Tatsächlich werden heute in der pharmazeutischen Forschung routinemässig bestimmte Reaktionen eingesetzt, die immer gleich ablaufen. Könnte man diese Routineaufgaben automatisieren, würde das viel Zeit sparen – und es würde die Arbeit insbesondere dann erleichtern, wenn man giftige Substanzen einsetzen muss, deren Handhabung viel Sorgfalt erfordert.
Ein paar Handgriffe reichen
Genau ein solches Kapsel-Synthesegerät bietet Synple Chem nun an. In einem ersten Schritt gibt man zunächst in einem Behälter das gewünschte Ausgangsprodukt in die Maschine. Danach setzt man je nach gewünschter Synthese eine vierteilige Kartusche ein, welche die benötigten zusätzlichen Reagenzien enthält. Durch Antippen von Buttons auf dem Display startet man die Reaktion und überlässt danach der Maschine für die nächsten zwei, drei Stunden die Arbeit.
Ganz so simpel wie Kaffeemachen sei die Sache zwar nicht, räumt Wanner ein, weil man für eine chemische Synthese ja nicht nur Wasser und Kaffeepulver brauche. In der Regel müssen mehrere Substanzen in einer klar definierten Abfolge zugegeben werden. Aber insgesamt lässt sich die Maschine doch bemerkenswert einfach bedienen.
Pioneer Fellowship als Schlüsselfaktor
Vergleicht man das heutige Gerät mit dem ersten Prototyp, der immer noch auf der Webseite der Firma zu sehen ist, wird offensichtlich, dass Wanner mit seinem inzwischen rund zehnköpfigen Team seit der Firmengründung 2016 grosse Fortschritte erzielt hat. «Ohne das Pioneer Fellowship der ETH Zürich hätte ich diesen Weg allerdings nie und nimmer gehen können», hält Wanner fest. «Kein Investor hätte mir aufgrund der ursprünglichen Versuchsanlage Geld gegeben.»
Insgesamt zwölf verschiedene Synthesen kann die Firma heute als pfannenfertige Produkte anbieten. «Unser Ziel ist es, die Palette jedes Jahr um ein, zwei neue Reaktionen zu erweitern», erklärt Guillaume Coin, der im Rahmen eines Projekts der Schweizerischen Agentur für Innovationsförderung (Innosuisse) als Forschungsleiter für das ETH Spin-off tätig ist. Wanner ist überzeugt, dass sich der Ansatz auf dem Markt durchsetzen wird. «Unsere Vision ist, dass künftig in jedem Chemielabor eine solche Maschine stehen wird», skizziert er seine Ausbaupläne.

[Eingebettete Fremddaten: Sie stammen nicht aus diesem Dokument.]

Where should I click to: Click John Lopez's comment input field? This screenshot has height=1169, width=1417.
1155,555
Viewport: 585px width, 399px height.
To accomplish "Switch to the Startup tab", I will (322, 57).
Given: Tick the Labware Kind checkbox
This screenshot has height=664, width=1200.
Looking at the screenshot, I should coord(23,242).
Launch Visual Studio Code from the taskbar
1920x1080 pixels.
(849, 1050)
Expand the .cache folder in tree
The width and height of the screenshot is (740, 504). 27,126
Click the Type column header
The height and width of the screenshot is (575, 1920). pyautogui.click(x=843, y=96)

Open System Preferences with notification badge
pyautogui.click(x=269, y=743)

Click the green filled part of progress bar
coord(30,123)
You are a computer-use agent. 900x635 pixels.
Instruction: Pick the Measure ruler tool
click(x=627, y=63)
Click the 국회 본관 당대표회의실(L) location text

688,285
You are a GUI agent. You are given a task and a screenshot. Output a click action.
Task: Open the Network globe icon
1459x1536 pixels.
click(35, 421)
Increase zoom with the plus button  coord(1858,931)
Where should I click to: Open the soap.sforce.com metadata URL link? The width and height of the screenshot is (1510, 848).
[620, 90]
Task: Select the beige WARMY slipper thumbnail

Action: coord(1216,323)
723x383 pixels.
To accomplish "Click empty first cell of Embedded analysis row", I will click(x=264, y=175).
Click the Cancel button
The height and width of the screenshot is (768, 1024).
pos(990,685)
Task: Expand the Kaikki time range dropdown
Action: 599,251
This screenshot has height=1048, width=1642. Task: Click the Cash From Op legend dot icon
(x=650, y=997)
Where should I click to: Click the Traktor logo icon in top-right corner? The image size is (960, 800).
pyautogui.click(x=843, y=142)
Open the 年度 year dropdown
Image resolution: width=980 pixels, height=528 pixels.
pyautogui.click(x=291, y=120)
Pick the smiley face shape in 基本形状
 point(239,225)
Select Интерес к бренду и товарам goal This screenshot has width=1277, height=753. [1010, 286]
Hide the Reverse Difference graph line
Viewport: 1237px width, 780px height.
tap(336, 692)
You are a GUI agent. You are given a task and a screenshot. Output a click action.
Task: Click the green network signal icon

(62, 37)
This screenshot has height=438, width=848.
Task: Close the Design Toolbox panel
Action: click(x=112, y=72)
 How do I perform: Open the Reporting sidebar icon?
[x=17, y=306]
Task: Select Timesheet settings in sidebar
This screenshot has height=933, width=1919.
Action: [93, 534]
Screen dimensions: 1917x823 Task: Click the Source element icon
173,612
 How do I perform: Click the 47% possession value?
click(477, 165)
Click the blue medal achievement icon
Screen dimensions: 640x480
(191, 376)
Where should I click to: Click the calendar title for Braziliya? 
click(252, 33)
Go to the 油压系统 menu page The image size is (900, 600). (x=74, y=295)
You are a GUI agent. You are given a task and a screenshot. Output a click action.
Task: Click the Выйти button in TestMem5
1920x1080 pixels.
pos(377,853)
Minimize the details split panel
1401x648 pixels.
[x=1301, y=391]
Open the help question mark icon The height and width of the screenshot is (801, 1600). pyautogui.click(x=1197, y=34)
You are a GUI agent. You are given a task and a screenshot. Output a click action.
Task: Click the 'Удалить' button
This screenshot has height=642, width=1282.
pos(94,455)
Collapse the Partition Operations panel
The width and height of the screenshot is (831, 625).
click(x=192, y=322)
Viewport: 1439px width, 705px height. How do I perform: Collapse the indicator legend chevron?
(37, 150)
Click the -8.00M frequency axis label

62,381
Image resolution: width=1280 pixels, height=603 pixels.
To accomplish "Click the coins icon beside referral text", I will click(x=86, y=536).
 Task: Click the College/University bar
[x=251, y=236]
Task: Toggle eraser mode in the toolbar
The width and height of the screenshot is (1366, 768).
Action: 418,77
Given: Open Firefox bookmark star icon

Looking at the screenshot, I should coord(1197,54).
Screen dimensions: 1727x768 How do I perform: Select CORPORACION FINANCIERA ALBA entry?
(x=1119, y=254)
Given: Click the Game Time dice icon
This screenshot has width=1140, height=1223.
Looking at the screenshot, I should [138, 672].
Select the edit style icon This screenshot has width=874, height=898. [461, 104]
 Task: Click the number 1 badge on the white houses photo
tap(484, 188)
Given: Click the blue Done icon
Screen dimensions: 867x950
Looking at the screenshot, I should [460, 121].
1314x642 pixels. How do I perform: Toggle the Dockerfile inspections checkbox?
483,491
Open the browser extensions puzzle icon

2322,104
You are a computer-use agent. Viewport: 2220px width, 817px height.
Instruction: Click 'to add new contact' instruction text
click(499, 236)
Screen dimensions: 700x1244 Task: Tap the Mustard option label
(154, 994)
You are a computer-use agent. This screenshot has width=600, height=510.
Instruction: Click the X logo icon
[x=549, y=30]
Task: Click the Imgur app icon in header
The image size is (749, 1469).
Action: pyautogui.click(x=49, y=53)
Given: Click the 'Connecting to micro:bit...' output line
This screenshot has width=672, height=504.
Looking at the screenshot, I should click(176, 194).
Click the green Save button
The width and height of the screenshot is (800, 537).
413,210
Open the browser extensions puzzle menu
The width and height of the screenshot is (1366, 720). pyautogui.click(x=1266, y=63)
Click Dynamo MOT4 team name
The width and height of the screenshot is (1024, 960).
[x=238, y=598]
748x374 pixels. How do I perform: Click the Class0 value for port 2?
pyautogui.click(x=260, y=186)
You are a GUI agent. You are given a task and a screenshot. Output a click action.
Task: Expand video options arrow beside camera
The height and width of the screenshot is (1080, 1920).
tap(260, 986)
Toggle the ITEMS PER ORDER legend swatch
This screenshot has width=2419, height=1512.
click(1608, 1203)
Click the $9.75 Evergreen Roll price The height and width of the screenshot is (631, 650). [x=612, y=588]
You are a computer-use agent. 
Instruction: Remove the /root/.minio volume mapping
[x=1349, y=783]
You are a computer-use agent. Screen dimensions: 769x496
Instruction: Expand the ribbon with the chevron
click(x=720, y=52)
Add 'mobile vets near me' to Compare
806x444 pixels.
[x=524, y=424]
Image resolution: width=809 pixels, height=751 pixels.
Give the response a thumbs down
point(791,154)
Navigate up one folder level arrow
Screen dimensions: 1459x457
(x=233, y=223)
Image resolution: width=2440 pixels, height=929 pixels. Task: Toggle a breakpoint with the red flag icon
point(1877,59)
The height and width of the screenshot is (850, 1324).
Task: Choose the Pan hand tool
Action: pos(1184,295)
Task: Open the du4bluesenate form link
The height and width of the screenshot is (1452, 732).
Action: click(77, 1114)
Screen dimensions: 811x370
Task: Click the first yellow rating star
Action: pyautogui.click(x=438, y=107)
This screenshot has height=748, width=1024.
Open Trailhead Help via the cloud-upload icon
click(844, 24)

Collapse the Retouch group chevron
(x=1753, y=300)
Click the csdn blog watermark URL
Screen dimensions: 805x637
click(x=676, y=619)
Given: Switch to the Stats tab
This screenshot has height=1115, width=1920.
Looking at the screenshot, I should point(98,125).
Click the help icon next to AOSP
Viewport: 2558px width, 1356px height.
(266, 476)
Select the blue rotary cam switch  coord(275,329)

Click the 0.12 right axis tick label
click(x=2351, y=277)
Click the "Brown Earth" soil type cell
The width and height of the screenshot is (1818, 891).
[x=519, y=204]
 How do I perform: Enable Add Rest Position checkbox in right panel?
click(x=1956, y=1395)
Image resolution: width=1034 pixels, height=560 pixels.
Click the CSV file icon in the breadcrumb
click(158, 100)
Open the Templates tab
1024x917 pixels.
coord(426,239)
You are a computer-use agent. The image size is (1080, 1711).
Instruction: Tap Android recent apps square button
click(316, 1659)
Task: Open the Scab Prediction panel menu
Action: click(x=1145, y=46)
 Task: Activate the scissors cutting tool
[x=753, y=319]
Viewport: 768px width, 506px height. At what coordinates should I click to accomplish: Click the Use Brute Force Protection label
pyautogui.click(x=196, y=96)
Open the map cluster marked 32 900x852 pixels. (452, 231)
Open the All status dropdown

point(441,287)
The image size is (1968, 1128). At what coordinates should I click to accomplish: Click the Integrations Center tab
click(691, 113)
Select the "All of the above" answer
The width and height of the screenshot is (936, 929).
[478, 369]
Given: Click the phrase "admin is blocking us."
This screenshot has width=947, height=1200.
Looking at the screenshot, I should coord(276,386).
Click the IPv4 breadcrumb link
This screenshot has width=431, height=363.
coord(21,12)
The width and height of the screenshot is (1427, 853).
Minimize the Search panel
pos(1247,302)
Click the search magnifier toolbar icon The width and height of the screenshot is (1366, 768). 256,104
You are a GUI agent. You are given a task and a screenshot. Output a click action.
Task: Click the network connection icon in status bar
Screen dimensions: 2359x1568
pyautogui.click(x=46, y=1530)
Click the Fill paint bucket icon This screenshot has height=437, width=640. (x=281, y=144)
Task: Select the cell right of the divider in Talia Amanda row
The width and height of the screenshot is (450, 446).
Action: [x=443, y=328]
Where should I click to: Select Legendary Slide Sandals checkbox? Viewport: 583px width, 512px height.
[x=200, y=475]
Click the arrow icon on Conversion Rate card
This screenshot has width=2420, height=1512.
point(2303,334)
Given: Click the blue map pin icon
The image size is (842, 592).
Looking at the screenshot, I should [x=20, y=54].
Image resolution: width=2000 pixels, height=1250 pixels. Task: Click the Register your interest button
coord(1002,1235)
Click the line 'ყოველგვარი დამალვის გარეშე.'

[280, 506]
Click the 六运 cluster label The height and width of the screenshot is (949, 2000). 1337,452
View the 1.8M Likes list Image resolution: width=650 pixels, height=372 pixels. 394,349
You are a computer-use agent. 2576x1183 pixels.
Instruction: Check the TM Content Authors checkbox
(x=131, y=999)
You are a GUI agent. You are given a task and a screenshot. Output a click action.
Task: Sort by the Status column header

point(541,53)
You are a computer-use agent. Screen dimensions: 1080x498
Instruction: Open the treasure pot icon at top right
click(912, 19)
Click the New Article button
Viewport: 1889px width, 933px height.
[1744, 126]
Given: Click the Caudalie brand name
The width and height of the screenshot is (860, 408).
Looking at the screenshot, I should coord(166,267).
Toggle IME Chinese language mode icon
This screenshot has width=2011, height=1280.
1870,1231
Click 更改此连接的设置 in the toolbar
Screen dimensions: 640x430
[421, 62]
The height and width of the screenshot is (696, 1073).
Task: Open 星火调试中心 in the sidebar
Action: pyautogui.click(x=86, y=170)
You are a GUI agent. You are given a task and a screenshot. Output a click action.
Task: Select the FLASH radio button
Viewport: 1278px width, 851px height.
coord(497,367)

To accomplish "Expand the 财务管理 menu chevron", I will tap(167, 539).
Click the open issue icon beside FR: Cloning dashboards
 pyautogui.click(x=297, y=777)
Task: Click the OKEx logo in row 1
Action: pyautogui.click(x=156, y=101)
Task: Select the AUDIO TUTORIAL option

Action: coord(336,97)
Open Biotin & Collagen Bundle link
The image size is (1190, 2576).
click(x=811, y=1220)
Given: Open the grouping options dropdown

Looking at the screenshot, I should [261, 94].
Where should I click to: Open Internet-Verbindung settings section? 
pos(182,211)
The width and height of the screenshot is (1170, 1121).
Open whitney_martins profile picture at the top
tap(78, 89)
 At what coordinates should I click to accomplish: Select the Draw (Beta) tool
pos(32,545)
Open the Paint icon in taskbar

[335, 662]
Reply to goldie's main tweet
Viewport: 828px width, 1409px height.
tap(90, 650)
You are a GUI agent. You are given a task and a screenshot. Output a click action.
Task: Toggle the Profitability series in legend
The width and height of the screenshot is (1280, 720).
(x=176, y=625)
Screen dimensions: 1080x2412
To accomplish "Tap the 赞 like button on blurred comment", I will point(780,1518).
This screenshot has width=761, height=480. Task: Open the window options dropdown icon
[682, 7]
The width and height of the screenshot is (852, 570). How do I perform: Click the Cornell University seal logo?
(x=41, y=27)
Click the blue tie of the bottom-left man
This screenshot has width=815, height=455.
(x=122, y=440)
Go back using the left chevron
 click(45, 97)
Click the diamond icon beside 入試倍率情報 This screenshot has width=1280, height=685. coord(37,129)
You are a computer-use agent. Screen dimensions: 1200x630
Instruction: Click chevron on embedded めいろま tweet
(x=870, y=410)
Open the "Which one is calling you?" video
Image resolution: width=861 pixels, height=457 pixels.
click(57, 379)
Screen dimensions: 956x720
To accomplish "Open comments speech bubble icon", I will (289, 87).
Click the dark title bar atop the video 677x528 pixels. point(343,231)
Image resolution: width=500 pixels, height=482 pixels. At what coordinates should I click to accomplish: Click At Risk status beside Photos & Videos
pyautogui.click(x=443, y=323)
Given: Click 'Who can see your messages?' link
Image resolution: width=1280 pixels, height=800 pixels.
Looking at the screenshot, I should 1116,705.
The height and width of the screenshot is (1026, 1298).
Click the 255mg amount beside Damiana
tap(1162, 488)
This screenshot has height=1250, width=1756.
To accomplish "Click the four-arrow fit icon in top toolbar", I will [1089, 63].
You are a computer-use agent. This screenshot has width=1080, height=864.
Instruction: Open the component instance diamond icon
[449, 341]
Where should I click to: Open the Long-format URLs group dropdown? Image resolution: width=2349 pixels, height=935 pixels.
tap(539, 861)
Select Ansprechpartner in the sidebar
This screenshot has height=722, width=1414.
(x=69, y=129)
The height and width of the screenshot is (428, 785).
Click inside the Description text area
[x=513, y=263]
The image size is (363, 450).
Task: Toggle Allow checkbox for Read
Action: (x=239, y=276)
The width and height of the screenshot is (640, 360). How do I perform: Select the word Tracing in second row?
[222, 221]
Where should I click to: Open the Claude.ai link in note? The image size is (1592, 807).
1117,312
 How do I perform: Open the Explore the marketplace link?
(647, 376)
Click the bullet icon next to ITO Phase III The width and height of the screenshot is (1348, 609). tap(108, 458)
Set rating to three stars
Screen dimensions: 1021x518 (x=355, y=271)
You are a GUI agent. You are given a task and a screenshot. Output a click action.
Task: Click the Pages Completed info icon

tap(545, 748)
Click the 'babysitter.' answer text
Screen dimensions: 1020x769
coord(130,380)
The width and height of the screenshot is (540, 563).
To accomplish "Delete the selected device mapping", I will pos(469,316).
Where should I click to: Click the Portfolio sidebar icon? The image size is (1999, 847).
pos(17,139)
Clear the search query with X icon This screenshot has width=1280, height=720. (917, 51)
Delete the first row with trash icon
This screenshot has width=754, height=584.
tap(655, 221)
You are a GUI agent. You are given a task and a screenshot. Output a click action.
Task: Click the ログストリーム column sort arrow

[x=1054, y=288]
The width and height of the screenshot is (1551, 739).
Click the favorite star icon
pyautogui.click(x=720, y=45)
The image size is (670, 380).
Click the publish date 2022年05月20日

Der Vorteil des Gerätes sei, dass Chemikerinnen und Chemiker, welche diese Routinearbeiten bisher ausgeführt haben, entlastet werden. In dieser Zeit können sie andere Aufgaben erledigen. Dass die Betroffenen im ersten Moment die Befürchtung haben, ihnen würde die Arbeit weggenommen, kann Wanner nachvollziehen. «Doch wenn wir hierzulande mit Billiglohnländern mithalten wollen, müssen wir effizienter werden», ist er überzeugt. «Deshalb glaube ich nicht, dass wir mit unserem Produkt Arbeitsplätze gefährden.»
Das Potenzial voll ausschöpfen
Wanner hat mit seiner Idee bereits verschiedene Business-Wettbewerbe gewonnen und konnte 2019 kurz vor dem Ausbruch der Corona-Krise weitere Investoren ins Boot holen. Demnächst steht für das junge Unternehmen die nächste Finanzierungsrunde an. Damit sollen die weiteren Ausbauschritte finanziert werden. «Wir möchten unsere Geräte mit chemischen Datenbanken verknüpfen, so dass die Benutzer:innen einfacher nach neuen Substanzen suchen können», erklärt Coin. Und Wanner ergänzt: «Da unsere Geräte überall gleich funktionieren und die Reagenzien die gleiche Zusammensetzung haben, lassen sich die Daten aus verschiedenen Labors einfacher miteinander vergleichen und mit den Informationen aus bestehenden Datenbanken abgleichen. Auch das hilft, die Suche nach neuen Substanzen weiter zu optimieren und Medikamente zu tieferen Kosten zu entwickeln.»